▸ **TEXT PASSAGE**:
** Begin **
Monday 29 April 2019

Under which circumstances plaint can be rejected on ground that suit is barred by limitation?

 In Guru Raj Reddy (supra), it was held at para 5 that rejection of the plaint under Order VII rule 11 of the CPC is a drastic power conferred in the court to terminate a civil action at the threshold. The conditions precedent to the exercise of power under Order VII rule 11, therefore, are stringent and have been consistently held to be so by the Court. It is the averments in the plaint that have to be read as a whole to find out whether it discloses a cause of action or whether the suit is barred under any law. At the stage of exercise of the power under Order VII rule 11, the stand of the defendants in the written statement or in the application for rejection of the plaint is wholly immaterial. It is only if the averments in the plaint ex facie do not disclose a cause of action or on a reading thereof the suit appears to be barred under any law the plaint can be rejected. In all other situations, the claims will have to be adjudicated in the course of the trial.
On a consideration of the judgments and that the period of limitation for maintaining a suit for declaration is three years in a case like the present in terms of Article 59 of the Limitation Act 1963, it cannot be at all heard on behalf of the applicants that the suit as filed was barred by the law of limitation. Even assuming it is so, it would be a mixed question of law and fact which the learned Trial Court will have to decide on a full dress trial and it is not as if such a ground is available to the applicants in the factual matrix to seek the rejection of the plaint on the bar of limitation.

IN THE HIGH COURT OF BOMBAY AT GOA

Civil Revision Application No. 16 of 2018

Decided On: 21.09.2018

Wilson Pereira Carvalho Vs.  Nicolau Fernandes and Ors.

Hon'ble Judges/Coram:
Nutan D. Sardessai, J.

Citation:2019(2) MHLJ 438

1. The petitioners who are the defendants in the suit instituted by the respondents are challenging in revision under Section 115 of the Code of Civil Procedure 1908, the order dated 19.03.2018 passed by the learned Civil Judge Junior Division, Margao pursuant to which she dismissed the application for the rejection of the plaint with no order as to costs. The parties would be referred to as the applicants and the respondents for brevity's sake hereinafter.
** End **
▸ **CHALLENGES**:
**A.** Answer these about the judgment on rejecting a plaint:
(i) What is the period of limitation for a suit for declaration, and under which article of the Limitation Act 1963?
(ii) Which judge decided the case?
(iii) Under which section of the Code of Civil Procedure 1908 are the petitioners challenging the order in revision?
**B.** In the records, substitute "post" for "tweet" in the lines starting with the line containing "Like the McDonalds partnership tweet" and going on through the line containing "tap(59, 15)", leaving everything else unchanged. Give only those lines.
The judgment on rejecting a plaint has no connection to the item-finding records.

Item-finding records
** Begin **
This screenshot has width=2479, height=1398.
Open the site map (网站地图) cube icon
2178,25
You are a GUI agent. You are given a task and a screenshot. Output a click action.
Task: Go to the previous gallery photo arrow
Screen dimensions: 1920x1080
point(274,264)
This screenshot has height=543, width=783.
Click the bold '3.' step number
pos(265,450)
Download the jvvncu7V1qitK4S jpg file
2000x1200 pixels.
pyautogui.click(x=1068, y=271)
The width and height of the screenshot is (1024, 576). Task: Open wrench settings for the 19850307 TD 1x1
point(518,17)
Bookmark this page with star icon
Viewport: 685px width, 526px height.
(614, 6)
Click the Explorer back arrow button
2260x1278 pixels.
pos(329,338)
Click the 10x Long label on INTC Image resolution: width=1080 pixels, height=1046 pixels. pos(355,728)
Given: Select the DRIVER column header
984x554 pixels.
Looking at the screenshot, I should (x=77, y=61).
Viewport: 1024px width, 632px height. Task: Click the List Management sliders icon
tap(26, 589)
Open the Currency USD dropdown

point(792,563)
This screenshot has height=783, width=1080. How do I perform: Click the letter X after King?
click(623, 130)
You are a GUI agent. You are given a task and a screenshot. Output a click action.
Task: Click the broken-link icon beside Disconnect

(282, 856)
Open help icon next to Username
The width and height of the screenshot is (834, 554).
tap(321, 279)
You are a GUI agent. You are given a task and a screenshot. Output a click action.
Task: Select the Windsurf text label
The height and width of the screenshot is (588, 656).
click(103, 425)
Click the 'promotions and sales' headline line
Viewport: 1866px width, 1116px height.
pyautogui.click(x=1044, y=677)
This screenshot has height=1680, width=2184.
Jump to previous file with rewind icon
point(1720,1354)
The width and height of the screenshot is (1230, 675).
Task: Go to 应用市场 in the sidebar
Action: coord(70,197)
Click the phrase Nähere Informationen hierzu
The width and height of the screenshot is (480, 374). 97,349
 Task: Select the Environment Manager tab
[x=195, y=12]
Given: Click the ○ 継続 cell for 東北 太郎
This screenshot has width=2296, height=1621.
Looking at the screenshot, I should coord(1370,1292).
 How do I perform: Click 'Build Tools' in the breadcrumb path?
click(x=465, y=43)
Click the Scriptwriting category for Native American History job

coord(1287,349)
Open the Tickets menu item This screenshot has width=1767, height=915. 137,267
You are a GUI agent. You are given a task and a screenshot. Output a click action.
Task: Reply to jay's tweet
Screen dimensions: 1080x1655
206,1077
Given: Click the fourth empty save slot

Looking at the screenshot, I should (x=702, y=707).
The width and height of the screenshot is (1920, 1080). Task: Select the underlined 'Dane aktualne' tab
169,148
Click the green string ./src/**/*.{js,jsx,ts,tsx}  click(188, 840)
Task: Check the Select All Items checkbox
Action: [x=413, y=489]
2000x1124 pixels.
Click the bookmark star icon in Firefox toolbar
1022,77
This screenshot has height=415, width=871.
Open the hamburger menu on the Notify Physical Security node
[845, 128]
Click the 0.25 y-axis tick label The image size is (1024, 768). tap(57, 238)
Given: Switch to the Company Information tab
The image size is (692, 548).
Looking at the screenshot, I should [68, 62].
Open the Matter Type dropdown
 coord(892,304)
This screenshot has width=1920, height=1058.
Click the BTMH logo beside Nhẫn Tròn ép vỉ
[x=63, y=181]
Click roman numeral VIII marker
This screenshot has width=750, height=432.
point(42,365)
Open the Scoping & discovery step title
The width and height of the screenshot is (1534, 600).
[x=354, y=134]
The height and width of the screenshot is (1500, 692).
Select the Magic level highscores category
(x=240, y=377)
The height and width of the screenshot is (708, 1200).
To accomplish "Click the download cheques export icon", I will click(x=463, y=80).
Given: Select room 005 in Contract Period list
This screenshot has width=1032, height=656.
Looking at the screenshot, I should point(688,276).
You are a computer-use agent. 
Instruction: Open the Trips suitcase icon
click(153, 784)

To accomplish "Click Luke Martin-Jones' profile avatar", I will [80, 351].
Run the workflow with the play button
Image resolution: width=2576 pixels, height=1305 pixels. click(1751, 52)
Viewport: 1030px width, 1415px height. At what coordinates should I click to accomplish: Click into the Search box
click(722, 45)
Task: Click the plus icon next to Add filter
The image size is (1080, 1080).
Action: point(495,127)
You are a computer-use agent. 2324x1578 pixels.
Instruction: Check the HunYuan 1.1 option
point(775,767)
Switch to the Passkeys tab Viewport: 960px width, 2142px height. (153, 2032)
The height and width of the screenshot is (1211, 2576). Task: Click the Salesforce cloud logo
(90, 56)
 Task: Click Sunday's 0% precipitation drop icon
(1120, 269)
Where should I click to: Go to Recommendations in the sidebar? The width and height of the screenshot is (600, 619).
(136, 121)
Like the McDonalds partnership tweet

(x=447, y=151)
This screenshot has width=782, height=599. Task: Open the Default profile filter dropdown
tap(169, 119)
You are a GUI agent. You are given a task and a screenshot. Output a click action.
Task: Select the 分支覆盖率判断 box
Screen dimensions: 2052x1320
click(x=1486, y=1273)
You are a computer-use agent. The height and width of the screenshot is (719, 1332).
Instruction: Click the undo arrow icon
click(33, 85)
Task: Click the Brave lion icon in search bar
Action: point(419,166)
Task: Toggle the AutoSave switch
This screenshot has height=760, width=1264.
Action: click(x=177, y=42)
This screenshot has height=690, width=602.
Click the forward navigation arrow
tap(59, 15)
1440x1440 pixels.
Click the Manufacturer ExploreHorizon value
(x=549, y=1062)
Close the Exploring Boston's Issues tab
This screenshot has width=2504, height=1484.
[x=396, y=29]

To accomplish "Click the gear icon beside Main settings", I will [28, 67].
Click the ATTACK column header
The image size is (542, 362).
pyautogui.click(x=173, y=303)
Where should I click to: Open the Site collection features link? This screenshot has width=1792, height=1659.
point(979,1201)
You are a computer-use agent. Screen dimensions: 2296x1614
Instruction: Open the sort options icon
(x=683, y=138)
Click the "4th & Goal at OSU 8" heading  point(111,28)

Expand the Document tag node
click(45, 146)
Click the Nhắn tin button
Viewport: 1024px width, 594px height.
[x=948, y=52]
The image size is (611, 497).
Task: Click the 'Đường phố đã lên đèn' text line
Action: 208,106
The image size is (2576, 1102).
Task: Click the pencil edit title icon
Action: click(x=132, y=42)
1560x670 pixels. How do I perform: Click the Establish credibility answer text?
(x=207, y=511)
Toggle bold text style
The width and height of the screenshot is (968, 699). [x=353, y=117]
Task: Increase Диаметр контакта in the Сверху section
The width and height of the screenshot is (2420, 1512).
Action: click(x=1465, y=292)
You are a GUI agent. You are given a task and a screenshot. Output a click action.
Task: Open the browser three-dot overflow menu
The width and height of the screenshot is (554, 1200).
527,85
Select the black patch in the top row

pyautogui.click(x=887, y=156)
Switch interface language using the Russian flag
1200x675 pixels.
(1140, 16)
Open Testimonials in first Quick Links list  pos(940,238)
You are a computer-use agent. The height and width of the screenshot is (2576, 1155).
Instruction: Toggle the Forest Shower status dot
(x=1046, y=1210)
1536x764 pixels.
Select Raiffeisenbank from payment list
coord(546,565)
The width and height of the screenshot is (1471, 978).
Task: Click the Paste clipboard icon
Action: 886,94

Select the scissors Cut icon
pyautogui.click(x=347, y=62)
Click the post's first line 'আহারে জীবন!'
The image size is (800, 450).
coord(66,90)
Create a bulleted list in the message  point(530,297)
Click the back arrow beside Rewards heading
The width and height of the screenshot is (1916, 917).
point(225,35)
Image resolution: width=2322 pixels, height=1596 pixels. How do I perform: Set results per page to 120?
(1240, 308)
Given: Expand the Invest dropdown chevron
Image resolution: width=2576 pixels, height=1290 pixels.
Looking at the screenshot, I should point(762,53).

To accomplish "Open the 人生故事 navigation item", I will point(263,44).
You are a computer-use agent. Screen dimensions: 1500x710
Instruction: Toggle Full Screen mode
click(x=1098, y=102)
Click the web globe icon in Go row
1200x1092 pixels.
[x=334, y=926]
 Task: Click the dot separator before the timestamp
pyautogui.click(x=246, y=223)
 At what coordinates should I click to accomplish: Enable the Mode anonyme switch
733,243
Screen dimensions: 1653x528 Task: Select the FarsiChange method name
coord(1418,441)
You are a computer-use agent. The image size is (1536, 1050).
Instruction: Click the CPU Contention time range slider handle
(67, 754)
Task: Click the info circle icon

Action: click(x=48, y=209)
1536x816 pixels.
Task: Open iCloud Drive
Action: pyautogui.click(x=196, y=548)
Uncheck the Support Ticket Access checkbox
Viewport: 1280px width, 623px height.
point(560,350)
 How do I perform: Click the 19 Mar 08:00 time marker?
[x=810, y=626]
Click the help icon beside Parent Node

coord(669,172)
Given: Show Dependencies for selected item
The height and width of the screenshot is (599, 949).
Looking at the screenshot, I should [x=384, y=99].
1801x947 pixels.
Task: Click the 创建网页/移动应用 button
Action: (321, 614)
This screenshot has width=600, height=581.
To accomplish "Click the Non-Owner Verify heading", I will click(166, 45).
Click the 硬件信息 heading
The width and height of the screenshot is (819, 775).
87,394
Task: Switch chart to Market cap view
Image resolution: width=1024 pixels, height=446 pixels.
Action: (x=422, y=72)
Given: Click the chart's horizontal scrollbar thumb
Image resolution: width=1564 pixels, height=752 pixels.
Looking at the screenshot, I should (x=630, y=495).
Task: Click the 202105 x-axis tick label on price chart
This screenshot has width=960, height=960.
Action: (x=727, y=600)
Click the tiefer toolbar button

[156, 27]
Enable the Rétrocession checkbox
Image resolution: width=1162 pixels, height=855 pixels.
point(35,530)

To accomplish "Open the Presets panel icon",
** End **
▸ **TASK-BY-TASK SOLUTIONS**:
**A.**
(i) Three years, under Article 59.
(ii) Nutan D. Sardessai, J.
(iii) Section 115.

**B.**
Like the McDonalds partnership post

(x=447, y=151)
This screenshot has width=782, height=599. Task: Open the Default profile filter dropdown
tap(169, 119)
You are a GUI agent. You are given a task and a screenshot. Output a click action.
Task: Select the 分支覆盖率判断 box
Screen dimensions: 2052x1320
click(x=1486, y=1273)
You are a computer-use agent. The height and width of the screenshot is (719, 1332).
Instruction: Click the undo arrow icon
click(33, 85)
Task: Click the Brave lion icon in search bar
Action: point(419,166)
Task: Toggle the AutoSave switch
This screenshot has height=760, width=1264.
Action: click(x=177, y=42)
This screenshot has height=690, width=602.
Click the forward navigation arrow
tap(59, 15)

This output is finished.